TASK -
Transcribe every line of the entries below verbatim, without altering any character.

_ _ _

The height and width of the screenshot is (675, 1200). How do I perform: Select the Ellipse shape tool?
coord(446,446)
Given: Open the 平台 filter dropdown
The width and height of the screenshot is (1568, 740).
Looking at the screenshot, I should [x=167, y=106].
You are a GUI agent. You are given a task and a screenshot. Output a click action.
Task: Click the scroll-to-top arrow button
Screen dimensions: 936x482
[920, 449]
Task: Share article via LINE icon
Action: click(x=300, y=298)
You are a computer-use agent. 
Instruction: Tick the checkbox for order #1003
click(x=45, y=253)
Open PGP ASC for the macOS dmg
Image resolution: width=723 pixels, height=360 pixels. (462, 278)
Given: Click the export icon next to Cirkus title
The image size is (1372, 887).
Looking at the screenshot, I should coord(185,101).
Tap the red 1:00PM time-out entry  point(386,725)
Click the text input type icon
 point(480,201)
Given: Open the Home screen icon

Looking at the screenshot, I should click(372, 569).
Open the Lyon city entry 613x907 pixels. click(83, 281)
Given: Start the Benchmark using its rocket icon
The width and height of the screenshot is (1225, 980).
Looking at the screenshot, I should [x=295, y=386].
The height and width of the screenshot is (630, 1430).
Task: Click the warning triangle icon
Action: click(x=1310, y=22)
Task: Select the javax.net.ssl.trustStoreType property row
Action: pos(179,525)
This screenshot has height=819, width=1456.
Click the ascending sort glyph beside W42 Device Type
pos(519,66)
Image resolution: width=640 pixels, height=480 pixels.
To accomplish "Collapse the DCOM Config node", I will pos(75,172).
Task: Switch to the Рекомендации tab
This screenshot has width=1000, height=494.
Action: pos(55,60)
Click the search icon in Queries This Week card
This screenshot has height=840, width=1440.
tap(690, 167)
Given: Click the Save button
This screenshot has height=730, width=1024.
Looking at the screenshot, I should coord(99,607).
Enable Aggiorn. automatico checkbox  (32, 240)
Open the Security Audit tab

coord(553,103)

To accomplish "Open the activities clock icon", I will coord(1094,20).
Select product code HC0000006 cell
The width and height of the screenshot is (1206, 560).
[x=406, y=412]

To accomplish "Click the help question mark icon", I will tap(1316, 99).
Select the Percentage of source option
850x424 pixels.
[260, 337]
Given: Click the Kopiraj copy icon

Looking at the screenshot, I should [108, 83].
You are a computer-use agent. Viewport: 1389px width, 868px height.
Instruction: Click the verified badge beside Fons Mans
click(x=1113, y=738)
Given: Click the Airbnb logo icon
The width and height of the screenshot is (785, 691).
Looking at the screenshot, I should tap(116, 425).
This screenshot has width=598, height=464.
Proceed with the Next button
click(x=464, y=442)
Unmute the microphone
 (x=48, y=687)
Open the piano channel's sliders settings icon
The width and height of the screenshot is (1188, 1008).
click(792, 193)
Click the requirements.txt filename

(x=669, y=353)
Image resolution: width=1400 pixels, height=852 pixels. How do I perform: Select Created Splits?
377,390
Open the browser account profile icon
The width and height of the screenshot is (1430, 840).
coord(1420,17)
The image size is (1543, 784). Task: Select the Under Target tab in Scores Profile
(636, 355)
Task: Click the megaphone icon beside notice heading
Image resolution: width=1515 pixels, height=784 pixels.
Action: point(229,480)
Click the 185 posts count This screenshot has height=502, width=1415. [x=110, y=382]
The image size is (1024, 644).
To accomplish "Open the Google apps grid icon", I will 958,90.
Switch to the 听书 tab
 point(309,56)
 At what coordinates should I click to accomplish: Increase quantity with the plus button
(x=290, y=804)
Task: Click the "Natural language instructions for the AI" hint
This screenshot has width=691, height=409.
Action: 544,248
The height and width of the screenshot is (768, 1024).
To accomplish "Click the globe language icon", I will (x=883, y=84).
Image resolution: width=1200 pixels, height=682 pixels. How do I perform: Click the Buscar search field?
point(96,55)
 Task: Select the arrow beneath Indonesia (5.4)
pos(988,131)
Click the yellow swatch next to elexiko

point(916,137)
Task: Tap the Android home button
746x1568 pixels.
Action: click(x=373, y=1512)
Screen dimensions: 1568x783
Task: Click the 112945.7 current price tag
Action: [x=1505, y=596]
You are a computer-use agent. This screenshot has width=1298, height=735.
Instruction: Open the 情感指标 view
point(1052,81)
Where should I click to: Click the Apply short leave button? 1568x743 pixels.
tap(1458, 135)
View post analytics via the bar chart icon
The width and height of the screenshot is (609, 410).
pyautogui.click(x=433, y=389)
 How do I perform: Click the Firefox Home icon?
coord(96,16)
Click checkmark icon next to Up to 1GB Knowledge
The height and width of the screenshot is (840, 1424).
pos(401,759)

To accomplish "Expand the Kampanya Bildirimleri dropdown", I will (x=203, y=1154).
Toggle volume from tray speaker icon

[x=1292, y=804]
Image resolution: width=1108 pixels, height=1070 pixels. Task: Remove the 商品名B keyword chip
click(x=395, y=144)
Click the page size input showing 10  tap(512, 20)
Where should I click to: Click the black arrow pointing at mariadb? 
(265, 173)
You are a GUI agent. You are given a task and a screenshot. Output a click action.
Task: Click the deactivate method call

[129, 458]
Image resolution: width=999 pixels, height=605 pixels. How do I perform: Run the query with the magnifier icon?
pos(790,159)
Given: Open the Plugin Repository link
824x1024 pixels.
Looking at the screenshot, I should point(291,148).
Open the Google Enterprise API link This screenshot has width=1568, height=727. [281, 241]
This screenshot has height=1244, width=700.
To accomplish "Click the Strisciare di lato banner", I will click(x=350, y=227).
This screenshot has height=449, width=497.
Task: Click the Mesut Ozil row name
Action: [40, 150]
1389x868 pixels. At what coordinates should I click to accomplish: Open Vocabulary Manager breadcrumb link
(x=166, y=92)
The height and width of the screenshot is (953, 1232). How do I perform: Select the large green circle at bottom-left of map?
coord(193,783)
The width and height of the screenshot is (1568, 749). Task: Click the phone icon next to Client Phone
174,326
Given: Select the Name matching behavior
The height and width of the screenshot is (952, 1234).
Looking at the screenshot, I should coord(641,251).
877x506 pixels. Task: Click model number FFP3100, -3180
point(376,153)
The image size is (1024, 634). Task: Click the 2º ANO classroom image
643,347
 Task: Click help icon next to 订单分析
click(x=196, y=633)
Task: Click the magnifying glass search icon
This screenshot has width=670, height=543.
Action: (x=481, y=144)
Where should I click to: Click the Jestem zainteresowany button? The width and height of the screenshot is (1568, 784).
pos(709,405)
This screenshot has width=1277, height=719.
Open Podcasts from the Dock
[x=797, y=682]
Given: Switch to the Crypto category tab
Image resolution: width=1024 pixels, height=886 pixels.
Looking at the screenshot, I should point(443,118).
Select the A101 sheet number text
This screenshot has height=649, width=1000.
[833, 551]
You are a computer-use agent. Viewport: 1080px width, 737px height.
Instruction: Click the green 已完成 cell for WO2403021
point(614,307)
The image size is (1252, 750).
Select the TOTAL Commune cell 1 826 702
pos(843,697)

_ _ _

CORRECT OUTPUT -
The height and width of the screenshot is (675, 1200). How do I perform: Select the Ellipse shape tool?
coord(446,446)
Given: Open the 平台 filter dropdown
The width and height of the screenshot is (1568, 740).
Looking at the screenshot, I should [x=167, y=106].
You are a GUI agent. You are given a task and a screenshot. Output a click action.
Task: Click the scroll-to-top arrow button
Screen dimensions: 936x482
[920, 449]
Task: Share article via LINE icon
Action: click(x=300, y=298)
You are a computer-use agent. 
Instruction: Tick the checkbox for order #1003
click(x=45, y=253)
Open PGP ASC for the macOS dmg
Image resolution: width=723 pixels, height=360 pixels. (462, 278)
Given: Click the export icon next to Cirkus title
The image size is (1372, 887).
Looking at the screenshot, I should coord(185,101).
Tap the red 1:00PM time-out entry  point(386,725)
Click the text input type icon
 point(480,201)
Given: Open the Home screen icon

Looking at the screenshot, I should click(372, 569).
Open the Lyon city entry 613x907 pixels. click(83, 281)
Given: Start the Benchmark using its rocket icon
The width and height of the screenshot is (1225, 980).
Looking at the screenshot, I should [x=295, y=386].
The height and width of the screenshot is (630, 1430).
Task: Click the warning triangle icon
Action: click(x=1310, y=22)
Task: Select the javax.net.ssl.trustStoreType property row
Action: pos(179,525)
This screenshot has height=819, width=1456.
Click the ascending sort glyph beside W42 Device Type
pos(519,66)
Image resolution: width=640 pixels, height=480 pixels.
To accomplish "Collapse the DCOM Config node", I will pos(75,172).
Task: Switch to the Рекомендации tab
This screenshot has width=1000, height=494.
Action: pos(55,60)
Click the search icon in Queries This Week card
This screenshot has height=840, width=1440.
tap(690, 167)
Given: Click the Save button
This screenshot has height=730, width=1024.
Looking at the screenshot, I should coord(99,607).
Enable Aggiorn. automatico checkbox  (32, 240)
Open the Security Audit tab

coord(553,103)

To accomplish "Open the activities clock icon", I will coord(1094,20).
Select product code HC0000006 cell
The width and height of the screenshot is (1206, 560).
[x=406, y=412]

To accomplish "Click the help question mark icon", I will tap(1316, 99).
Select the Percentage of source option
850x424 pixels.
[260, 337]
Given: Click the Kopiraj copy icon

Looking at the screenshot, I should [108, 83].
You are a computer-use agent. Viewport: 1389px width, 868px height.
Instruction: Click the verified badge beside Fons Mans
click(x=1113, y=738)
Given: Click the Airbnb logo icon
The width and height of the screenshot is (785, 691).
Looking at the screenshot, I should tap(116, 425).
This screenshot has width=598, height=464.
Proceed with the Next button
click(x=464, y=442)
Unmute the microphone
 (x=48, y=687)
Open the piano channel's sliders settings icon
The width and height of the screenshot is (1188, 1008).
click(792, 193)
Click the requirements.txt filename

(x=669, y=353)
Image resolution: width=1400 pixels, height=852 pixels. How do I perform: Select Created Splits?
377,390
Open the browser account profile icon
The width and height of the screenshot is (1430, 840).
coord(1420,17)
The image size is (1543, 784). Task: Select the Under Target tab in Scores Profile
(636, 355)
Task: Click the megaphone icon beside notice heading
Image resolution: width=1515 pixels, height=784 pixels.
Action: point(229,480)
Click the 185 posts count This screenshot has height=502, width=1415. [x=110, y=382]
The image size is (1024, 644).
To accomplish "Open the Google apps grid icon", I will 958,90.
Switch to the 听书 tab
 point(309,56)
 At what coordinates should I click to accomplish: Increase quantity with the plus button
(x=290, y=804)
Task: Click the "Natural language instructions for the AI" hint
This screenshot has width=691, height=409.
Action: 544,248
The height and width of the screenshot is (768, 1024).
To accomplish "Click the globe language icon", I will (x=883, y=84).
Image resolution: width=1200 pixels, height=682 pixels. How do I perform: Click the Buscar search field?
point(96,55)
 Task: Select the arrow beneath Indonesia (5.4)
pos(988,131)
Click the yellow swatch next to elexiko

point(916,137)
Task: Tap the Android home button
746x1568 pixels.
Action: click(x=373, y=1512)
Screen dimensions: 1568x783
Task: Click the 112945.7 current price tag
Action: [x=1505, y=596]
You are a computer-use agent. This screenshot has width=1298, height=735.
Instruction: Open the 情感指标 view
point(1052,81)
Where should I click to: Click the Apply short leave button? 1568x743 pixels.
tap(1458, 135)
View post analytics via the bar chart icon
The width and height of the screenshot is (609, 410).
pyautogui.click(x=433, y=389)
 How do I perform: Click the Firefox Home icon?
coord(96,16)
Click checkmark icon next to Up to 1GB Knowledge
The height and width of the screenshot is (840, 1424).
pos(401,759)

To accomplish "Expand the Kampanya Bildirimleri dropdown", I will (x=203, y=1154).
Toggle volume from tray speaker icon

[x=1292, y=804]
Image resolution: width=1108 pixels, height=1070 pixels. Task: Remove the 商品名B keyword chip
click(x=395, y=144)
Click the page size input showing 10  tap(512, 20)
Where should I click to: Click the black arrow pointing at mariadb? 
(265, 173)
You are a GUI agent. You are given a task and a screenshot. Output a click action.
Task: Click the deactivate method call

[129, 458]
Image resolution: width=999 pixels, height=605 pixels. How do I perform: Run the query with the magnifier icon?
pos(790,159)
Given: Open the Plugin Repository link
824x1024 pixels.
Looking at the screenshot, I should point(291,148).
Open the Google Enterprise API link This screenshot has width=1568, height=727. [281, 241]
This screenshot has height=1244, width=700.
To accomplish "Click the Strisciare di lato banner", I will click(x=350, y=227).
This screenshot has height=449, width=497.
Task: Click the Mesut Ozil row name
Action: [40, 150]
1389x868 pixels. At what coordinates should I click to accomplish: Open Vocabulary Manager breadcrumb link
(x=166, y=92)
The height and width of the screenshot is (953, 1232). How do I perform: Select the large green circle at bottom-left of map?
coord(193,783)
The width and height of the screenshot is (1568, 749). Task: Click the phone icon next to Client Phone
174,326
Given: Select the Name matching behavior
The height and width of the screenshot is (952, 1234).
Looking at the screenshot, I should coord(641,251).
877x506 pixels. Task: Click model number FFP3100, -3180
point(376,153)
The image size is (1024, 634). Task: Click the 2º ANO classroom image
643,347
 Task: Click help icon next to 订单分析
click(x=196, y=633)
Task: Click the magnifying glass search icon
This screenshot has width=670, height=543.
Action: (x=481, y=144)
Where should I click to: Click the Jestem zainteresowany button? The width and height of the screenshot is (1568, 784).
pos(709,405)
This screenshot has width=1277, height=719.
Open Podcasts from the Dock
[x=797, y=682]
Given: Switch to the Crypto category tab
Image resolution: width=1024 pixels, height=886 pixels.
Looking at the screenshot, I should point(443,118).
Select the A101 sheet number text
This screenshot has height=649, width=1000.
[833, 551]
You are a computer-use agent. Viewport: 1080px width, 737px height.
Instruction: Click the green 已完成 cell for WO2403021
point(614,307)
The image size is (1252, 750).
Select the TOTAL Commune cell 1 826 702
pos(843,697)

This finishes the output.